====== Extracted material

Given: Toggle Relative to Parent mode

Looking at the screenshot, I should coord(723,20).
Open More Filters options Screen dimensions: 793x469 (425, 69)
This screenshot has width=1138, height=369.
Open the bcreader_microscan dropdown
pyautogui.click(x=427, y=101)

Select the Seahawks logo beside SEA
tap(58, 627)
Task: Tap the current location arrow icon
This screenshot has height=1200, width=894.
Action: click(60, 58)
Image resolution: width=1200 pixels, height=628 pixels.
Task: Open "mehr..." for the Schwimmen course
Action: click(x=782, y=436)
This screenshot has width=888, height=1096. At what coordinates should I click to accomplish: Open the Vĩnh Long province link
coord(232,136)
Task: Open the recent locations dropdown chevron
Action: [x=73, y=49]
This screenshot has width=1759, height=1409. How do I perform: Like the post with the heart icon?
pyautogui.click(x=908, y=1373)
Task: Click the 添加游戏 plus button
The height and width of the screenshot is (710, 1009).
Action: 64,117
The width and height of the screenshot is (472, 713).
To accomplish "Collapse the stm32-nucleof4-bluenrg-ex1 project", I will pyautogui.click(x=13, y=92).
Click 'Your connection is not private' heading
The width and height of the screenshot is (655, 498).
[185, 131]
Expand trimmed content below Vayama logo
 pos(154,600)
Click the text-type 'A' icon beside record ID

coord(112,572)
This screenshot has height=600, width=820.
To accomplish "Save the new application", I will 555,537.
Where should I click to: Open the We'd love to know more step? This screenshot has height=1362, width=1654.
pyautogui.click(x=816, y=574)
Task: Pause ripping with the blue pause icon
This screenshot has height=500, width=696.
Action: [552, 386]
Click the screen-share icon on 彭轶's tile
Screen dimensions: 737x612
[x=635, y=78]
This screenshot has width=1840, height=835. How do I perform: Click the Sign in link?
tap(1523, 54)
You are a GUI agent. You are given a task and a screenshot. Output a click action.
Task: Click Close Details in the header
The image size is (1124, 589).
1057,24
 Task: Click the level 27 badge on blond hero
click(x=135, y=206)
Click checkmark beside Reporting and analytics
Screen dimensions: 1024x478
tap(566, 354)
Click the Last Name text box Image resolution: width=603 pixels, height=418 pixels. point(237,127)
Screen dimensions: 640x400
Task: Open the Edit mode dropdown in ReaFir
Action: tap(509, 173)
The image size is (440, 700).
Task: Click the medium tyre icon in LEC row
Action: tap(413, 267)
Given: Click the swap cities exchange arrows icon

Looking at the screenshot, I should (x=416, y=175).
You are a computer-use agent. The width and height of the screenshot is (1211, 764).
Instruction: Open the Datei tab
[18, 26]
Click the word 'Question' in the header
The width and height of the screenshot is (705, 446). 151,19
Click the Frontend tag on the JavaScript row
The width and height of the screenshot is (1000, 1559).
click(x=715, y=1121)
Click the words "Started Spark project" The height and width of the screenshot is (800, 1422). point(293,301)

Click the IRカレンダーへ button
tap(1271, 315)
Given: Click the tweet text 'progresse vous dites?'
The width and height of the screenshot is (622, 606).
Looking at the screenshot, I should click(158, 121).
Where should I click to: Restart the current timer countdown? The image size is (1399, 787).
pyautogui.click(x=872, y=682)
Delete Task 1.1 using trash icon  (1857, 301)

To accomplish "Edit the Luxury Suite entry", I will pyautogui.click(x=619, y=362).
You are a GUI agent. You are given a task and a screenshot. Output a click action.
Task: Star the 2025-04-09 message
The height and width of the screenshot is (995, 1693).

============

• _Description of the task_:
Please output each record exactly as it appears above.

• _Answer to this task_:
Given: Toggle Relative to Parent mode

Looking at the screenshot, I should coord(723,20).
Open More Filters options Screen dimensions: 793x469 (425, 69)
This screenshot has width=1138, height=369.
Open the bcreader_microscan dropdown
pyautogui.click(x=427, y=101)

Select the Seahawks logo beside SEA
tap(58, 627)
Task: Tap the current location arrow icon
This screenshot has height=1200, width=894.
Action: click(60, 58)
Image resolution: width=1200 pixels, height=628 pixels.
Task: Open "mehr..." for the Schwimmen course
Action: click(x=782, y=436)
This screenshot has width=888, height=1096. At what coordinates should I click to accomplish: Open the Vĩnh Long province link
coord(232,136)
Task: Open the recent locations dropdown chevron
Action: [x=73, y=49]
This screenshot has width=1759, height=1409. How do I perform: Like the post with the heart icon?
pyautogui.click(x=908, y=1373)
Task: Click the 添加游戏 plus button
The height and width of the screenshot is (710, 1009).
Action: 64,117
The width and height of the screenshot is (472, 713).
To accomplish "Collapse the stm32-nucleof4-bluenrg-ex1 project", I will pyautogui.click(x=13, y=92).
Click 'Your connection is not private' heading
The width and height of the screenshot is (655, 498).
[185, 131]
Expand trimmed content below Vayama logo
 pos(154,600)
Click the text-type 'A' icon beside record ID

coord(112,572)
This screenshot has height=600, width=820.
To accomplish "Save the new application", I will 555,537.
Where should I click to: Open the We'd love to know more step? This screenshot has height=1362, width=1654.
pyautogui.click(x=816, y=574)
Task: Pause ripping with the blue pause icon
This screenshot has height=500, width=696.
Action: [552, 386]
Click the screen-share icon on 彭轶's tile
Screen dimensions: 737x612
[x=635, y=78]
This screenshot has width=1840, height=835. How do I perform: Click the Sign in link?
tap(1523, 54)
You are a GUI agent. You are given a task and a screenshot. Output a click action.
Task: Click Close Details in the header
The image size is (1124, 589).
1057,24
 Task: Click the level 27 badge on blond hero
click(x=135, y=206)
Click checkmark beside Reporting and analytics
Screen dimensions: 1024x478
tap(566, 354)
Click the Last Name text box Image resolution: width=603 pixels, height=418 pixels. point(237,127)
Screen dimensions: 640x400
Task: Open the Edit mode dropdown in ReaFir
Action: tap(509, 173)
The image size is (440, 700).
Task: Click the medium tyre icon in LEC row
Action: tap(413, 267)
Given: Click the swap cities exchange arrows icon

Looking at the screenshot, I should (x=416, y=175).
You are a computer-use agent. The width and height of the screenshot is (1211, 764).
Instruction: Open the Datei tab
[18, 26]
Click the word 'Question' in the header
The width and height of the screenshot is (705, 446). 151,19
Click the Frontend tag on the JavaScript row
The width and height of the screenshot is (1000, 1559).
click(x=715, y=1121)
Click the words "Started Spark project" The height and width of the screenshot is (800, 1422). point(293,301)

Click the IRカレンダーへ button
tap(1271, 315)
Given: Click the tweet text 'progresse vous dites?'
The width and height of the screenshot is (622, 606).
Looking at the screenshot, I should click(158, 121).
Where should I click to: Restart the current timer countdown? The image size is (1399, 787).
pyautogui.click(x=872, y=682)
Delete Task 1.1 using trash icon  (1857, 301)

To accomplish "Edit the Luxury Suite entry", I will pyautogui.click(x=619, y=362).
You are a GUI agent. You are given a task and a screenshot. Output a click action.
Task: Star the 2025-04-09 message
The height and width of the screenshot is (995, 1693).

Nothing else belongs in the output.